*** Data for analysis ***

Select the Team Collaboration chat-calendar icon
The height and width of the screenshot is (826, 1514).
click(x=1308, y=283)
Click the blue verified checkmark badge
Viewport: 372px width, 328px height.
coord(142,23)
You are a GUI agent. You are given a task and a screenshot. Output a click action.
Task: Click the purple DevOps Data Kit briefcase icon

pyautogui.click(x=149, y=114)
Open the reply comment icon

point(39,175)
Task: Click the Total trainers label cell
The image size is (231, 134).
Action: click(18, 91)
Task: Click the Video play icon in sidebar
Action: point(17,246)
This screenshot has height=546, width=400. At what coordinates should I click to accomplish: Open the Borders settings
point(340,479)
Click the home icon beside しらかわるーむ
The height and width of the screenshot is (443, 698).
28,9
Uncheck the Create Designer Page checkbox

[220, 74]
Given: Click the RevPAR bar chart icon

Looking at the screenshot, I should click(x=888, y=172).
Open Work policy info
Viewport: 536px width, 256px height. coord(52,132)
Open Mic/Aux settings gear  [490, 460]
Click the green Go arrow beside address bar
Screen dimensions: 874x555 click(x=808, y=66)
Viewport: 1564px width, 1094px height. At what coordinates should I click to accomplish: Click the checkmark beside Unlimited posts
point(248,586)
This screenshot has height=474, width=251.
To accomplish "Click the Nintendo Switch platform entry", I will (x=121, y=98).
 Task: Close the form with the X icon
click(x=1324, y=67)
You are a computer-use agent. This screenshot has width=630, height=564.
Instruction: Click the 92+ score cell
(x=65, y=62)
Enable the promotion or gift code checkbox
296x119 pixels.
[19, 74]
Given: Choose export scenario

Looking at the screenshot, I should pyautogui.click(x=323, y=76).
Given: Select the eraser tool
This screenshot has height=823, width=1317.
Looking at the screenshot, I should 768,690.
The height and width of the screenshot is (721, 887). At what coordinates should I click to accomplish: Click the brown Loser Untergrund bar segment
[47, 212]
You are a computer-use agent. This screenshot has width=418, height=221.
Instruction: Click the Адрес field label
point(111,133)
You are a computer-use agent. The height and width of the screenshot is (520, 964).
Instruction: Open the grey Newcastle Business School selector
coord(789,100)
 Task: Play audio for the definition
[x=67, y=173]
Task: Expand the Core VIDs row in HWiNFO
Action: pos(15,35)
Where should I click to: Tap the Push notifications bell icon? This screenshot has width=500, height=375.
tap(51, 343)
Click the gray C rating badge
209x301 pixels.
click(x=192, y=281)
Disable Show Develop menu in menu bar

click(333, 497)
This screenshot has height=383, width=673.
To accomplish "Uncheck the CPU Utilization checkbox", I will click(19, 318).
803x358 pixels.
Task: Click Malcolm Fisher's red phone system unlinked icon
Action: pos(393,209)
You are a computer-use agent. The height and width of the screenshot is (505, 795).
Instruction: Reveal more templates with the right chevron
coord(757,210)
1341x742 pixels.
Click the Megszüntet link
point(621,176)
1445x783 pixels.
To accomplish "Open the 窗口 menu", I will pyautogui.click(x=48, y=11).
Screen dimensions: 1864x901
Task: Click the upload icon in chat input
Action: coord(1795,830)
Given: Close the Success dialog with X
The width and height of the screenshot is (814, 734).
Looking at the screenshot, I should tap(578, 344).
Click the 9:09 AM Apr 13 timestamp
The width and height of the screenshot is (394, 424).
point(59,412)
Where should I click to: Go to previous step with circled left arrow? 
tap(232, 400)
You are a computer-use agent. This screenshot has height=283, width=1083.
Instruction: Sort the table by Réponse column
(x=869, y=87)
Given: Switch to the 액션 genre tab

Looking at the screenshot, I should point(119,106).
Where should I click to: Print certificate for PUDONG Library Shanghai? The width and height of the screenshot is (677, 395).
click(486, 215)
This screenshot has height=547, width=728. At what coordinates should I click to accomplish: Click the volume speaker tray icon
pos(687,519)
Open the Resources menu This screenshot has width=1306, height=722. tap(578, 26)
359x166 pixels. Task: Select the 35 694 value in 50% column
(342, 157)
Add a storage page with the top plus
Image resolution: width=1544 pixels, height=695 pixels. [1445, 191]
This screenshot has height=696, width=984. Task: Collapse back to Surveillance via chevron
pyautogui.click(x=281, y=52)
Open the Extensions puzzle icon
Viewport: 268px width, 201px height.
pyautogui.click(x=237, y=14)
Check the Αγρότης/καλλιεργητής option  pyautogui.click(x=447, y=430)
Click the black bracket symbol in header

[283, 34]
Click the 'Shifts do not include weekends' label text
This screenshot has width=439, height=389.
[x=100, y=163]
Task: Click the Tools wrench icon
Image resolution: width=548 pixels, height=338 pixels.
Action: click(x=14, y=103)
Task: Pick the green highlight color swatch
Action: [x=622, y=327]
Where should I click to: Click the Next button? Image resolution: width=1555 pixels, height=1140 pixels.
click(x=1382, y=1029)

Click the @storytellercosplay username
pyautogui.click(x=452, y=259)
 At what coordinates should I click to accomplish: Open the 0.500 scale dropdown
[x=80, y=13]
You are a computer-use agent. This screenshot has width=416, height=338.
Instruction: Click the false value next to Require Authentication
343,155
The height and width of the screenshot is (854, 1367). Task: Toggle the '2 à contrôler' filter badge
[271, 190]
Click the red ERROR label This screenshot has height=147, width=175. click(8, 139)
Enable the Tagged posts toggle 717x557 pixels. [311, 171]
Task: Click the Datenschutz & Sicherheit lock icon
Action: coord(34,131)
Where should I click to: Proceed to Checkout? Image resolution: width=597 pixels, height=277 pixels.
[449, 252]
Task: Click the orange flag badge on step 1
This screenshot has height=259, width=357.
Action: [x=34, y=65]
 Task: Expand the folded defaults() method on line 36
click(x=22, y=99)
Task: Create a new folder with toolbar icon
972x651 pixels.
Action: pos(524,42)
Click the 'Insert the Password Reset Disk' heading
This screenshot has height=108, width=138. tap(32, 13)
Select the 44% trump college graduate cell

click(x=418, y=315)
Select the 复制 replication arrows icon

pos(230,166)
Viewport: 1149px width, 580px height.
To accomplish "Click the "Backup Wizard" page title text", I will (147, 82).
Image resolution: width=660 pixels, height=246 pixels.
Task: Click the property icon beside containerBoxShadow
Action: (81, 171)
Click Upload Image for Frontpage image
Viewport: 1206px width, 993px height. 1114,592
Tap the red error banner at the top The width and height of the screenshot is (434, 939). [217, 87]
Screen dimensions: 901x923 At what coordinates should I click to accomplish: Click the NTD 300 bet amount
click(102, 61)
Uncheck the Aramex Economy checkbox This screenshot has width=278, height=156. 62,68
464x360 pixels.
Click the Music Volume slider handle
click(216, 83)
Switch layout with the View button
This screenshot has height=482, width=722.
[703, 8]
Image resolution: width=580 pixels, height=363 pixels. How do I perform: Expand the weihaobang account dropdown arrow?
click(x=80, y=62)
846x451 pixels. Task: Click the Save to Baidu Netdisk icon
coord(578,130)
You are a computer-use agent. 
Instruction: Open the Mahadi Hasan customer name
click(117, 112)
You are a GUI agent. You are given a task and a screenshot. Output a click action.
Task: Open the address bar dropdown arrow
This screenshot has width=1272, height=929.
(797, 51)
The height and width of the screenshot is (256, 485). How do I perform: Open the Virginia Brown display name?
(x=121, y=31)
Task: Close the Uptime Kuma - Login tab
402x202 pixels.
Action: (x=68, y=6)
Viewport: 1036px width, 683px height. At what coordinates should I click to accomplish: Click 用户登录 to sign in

***

### [About this task]
Full transcription, please: every entry, exactly as written.

### [Written response]
Select the Team Collaboration chat-calendar icon
The height and width of the screenshot is (826, 1514).
click(x=1308, y=283)
Click the blue verified checkmark badge
Viewport: 372px width, 328px height.
coord(142,23)
You are a GUI agent. You are given a task and a screenshot. Output a click action.
Task: Click the purple DevOps Data Kit briefcase icon

pyautogui.click(x=149, y=114)
Open the reply comment icon

point(39,175)
Task: Click the Total trainers label cell
The image size is (231, 134).
Action: click(18, 91)
Task: Click the Video play icon in sidebar
Action: point(17,246)
This screenshot has height=546, width=400. At what coordinates should I click to accomplish: Open the Borders settings
point(340,479)
Click the home icon beside しらかわるーむ
The height and width of the screenshot is (443, 698).
28,9
Uncheck the Create Designer Page checkbox

[220, 74]
Given: Click the RevPAR bar chart icon

Looking at the screenshot, I should click(x=888, y=172).
Open Work policy info
Viewport: 536px width, 256px height. coord(52,132)
Open Mic/Aux settings gear  [490, 460]
Click the green Go arrow beside address bar
Screen dimensions: 874x555 click(x=808, y=66)
Viewport: 1564px width, 1094px height. At what coordinates should I click to accomplish: Click the checkmark beside Unlimited posts
point(248,586)
This screenshot has height=474, width=251.
To accomplish "Click the Nintendo Switch platform entry", I will (x=121, y=98).
 Task: Close the form with the X icon
click(x=1324, y=67)
You are a computer-use agent. This screenshot has width=630, height=564.
Instruction: Click the 92+ score cell
(x=65, y=62)
Enable the promotion or gift code checkbox
296x119 pixels.
[19, 74]
Given: Choose export scenario

Looking at the screenshot, I should pyautogui.click(x=323, y=76).
Given: Select the eraser tool
This screenshot has height=823, width=1317.
Looking at the screenshot, I should 768,690.
The height and width of the screenshot is (721, 887). At what coordinates should I click to accomplish: Click the brown Loser Untergrund bar segment
[47, 212]
You are a computer-use agent. This screenshot has width=418, height=221.
Instruction: Click the Адрес field label
point(111,133)
You are a computer-use agent. The height and width of the screenshot is (520, 964).
Instruction: Open the grey Newcastle Business School selector
coord(789,100)
 Task: Play audio for the definition
[x=67, y=173]
Task: Expand the Core VIDs row in HWiNFO
Action: pos(15,35)
Where should I click to: Tap the Push notifications bell icon? This screenshot has width=500, height=375.
tap(51, 343)
Click the gray C rating badge
209x301 pixels.
click(x=192, y=281)
Disable Show Develop menu in menu bar

click(333, 497)
This screenshot has height=383, width=673.
To accomplish "Uncheck the CPU Utilization checkbox", I will click(19, 318).
803x358 pixels.
Task: Click Malcolm Fisher's red phone system unlinked icon
Action: pos(393,209)
You are a computer-use agent. The height and width of the screenshot is (505, 795).
Instruction: Reveal more templates with the right chevron
coord(757,210)
1341x742 pixels.
Click the Megszüntet link
point(621,176)
1445x783 pixels.
To accomplish "Open the 窗口 menu", I will pyautogui.click(x=48, y=11).
Screen dimensions: 1864x901
Task: Click the upload icon in chat input
Action: coord(1795,830)
Given: Close the Success dialog with X
The width and height of the screenshot is (814, 734).
Looking at the screenshot, I should tap(578, 344).
Click the 9:09 AM Apr 13 timestamp
The width and height of the screenshot is (394, 424).
point(59,412)
Where should I click to: Go to previous step with circled left arrow? 
tap(232, 400)
You are a computer-use agent. This screenshot has height=283, width=1083.
Instruction: Sort the table by Réponse column
(x=869, y=87)
Given: Switch to the 액션 genre tab

Looking at the screenshot, I should point(119,106).
Where should I click to: Print certificate for PUDONG Library Shanghai? The width and height of the screenshot is (677, 395).
click(486, 215)
This screenshot has height=547, width=728. At what coordinates should I click to accomplish: Click the volume speaker tray icon
pos(687,519)
Open the Resources menu This screenshot has width=1306, height=722. tap(578, 26)
359x166 pixels. Task: Select the 35 694 value in 50% column
(342, 157)
Add a storage page with the top plus
Image resolution: width=1544 pixels, height=695 pixels. [1445, 191]
This screenshot has height=696, width=984. Task: Collapse back to Surveillance via chevron
pyautogui.click(x=281, y=52)
Open the Extensions puzzle icon
Viewport: 268px width, 201px height.
pyautogui.click(x=237, y=14)
Check the Αγρότης/καλλιεργητής option  pyautogui.click(x=447, y=430)
Click the black bracket symbol in header

[283, 34]
Click the 'Shifts do not include weekends' label text
This screenshot has width=439, height=389.
[x=100, y=163]
Task: Click the Tools wrench icon
Image resolution: width=548 pixels, height=338 pixels.
Action: click(x=14, y=103)
Task: Pick the green highlight color swatch
Action: [x=622, y=327]
Where should I click to: Click the Next button? Image resolution: width=1555 pixels, height=1140 pixels.
click(x=1382, y=1029)

Click the @storytellercosplay username
pyautogui.click(x=452, y=259)
 At what coordinates should I click to accomplish: Open the 0.500 scale dropdown
[x=80, y=13]
You are a computer-use agent. This screenshot has width=416, height=338.
Instruction: Click the false value next to Require Authentication
343,155
The height and width of the screenshot is (854, 1367). Task: Toggle the '2 à contrôler' filter badge
[271, 190]
Click the red ERROR label This screenshot has height=147, width=175. click(8, 139)
Enable the Tagged posts toggle 717x557 pixels. [311, 171]
Task: Click the Datenschutz & Sicherheit lock icon
Action: coord(34,131)
Where should I click to: Proceed to Checkout? Image resolution: width=597 pixels, height=277 pixels.
[449, 252]
Task: Click the orange flag badge on step 1
This screenshot has height=259, width=357.
Action: [x=34, y=65]
 Task: Expand the folded defaults() method on line 36
click(x=22, y=99)
Task: Create a new folder with toolbar icon
972x651 pixels.
Action: pos(524,42)
Click the 'Insert the Password Reset Disk' heading
This screenshot has height=108, width=138. tap(32, 13)
Select the 44% trump college graduate cell

click(x=418, y=315)
Select the 复制 replication arrows icon

pos(230,166)
Viewport: 1149px width, 580px height.
To accomplish "Click the "Backup Wizard" page title text", I will (147, 82).
Image resolution: width=660 pixels, height=246 pixels.
Task: Click the property icon beside containerBoxShadow
Action: (81, 171)
Click Upload Image for Frontpage image
Viewport: 1206px width, 993px height. 1114,592
Tap the red error banner at the top The width and height of the screenshot is (434, 939). [217, 87]
Screen dimensions: 901x923 At what coordinates should I click to accomplish: Click the NTD 300 bet amount
click(102, 61)
Uncheck the Aramex Economy checkbox This screenshot has width=278, height=156. 62,68
464x360 pixels.
Click the Music Volume slider handle
click(216, 83)
Switch layout with the View button
This screenshot has height=482, width=722.
[703, 8]
Image resolution: width=580 pixels, height=363 pixels. How do I perform: Expand the weihaobang account dropdown arrow?
click(x=80, y=62)
846x451 pixels. Task: Click the Save to Baidu Netdisk icon
coord(578,130)
You are a computer-use agent. 
Instruction: Open the Mahadi Hasan customer name
click(117, 112)
You are a GUI agent. You are given a task and a screenshot. Output a click action.
Task: Open the address bar dropdown arrow
This screenshot has width=1272, height=929.
(797, 51)
The height and width of the screenshot is (256, 485). How do I perform: Open the Virginia Brown display name?
(x=121, y=31)
Task: Close the Uptime Kuma - Login tab
402x202 pixels.
Action: (x=68, y=6)
Viewport: 1036px width, 683px height. At what coordinates should I click to accomplish: Click 用户登录 to sign in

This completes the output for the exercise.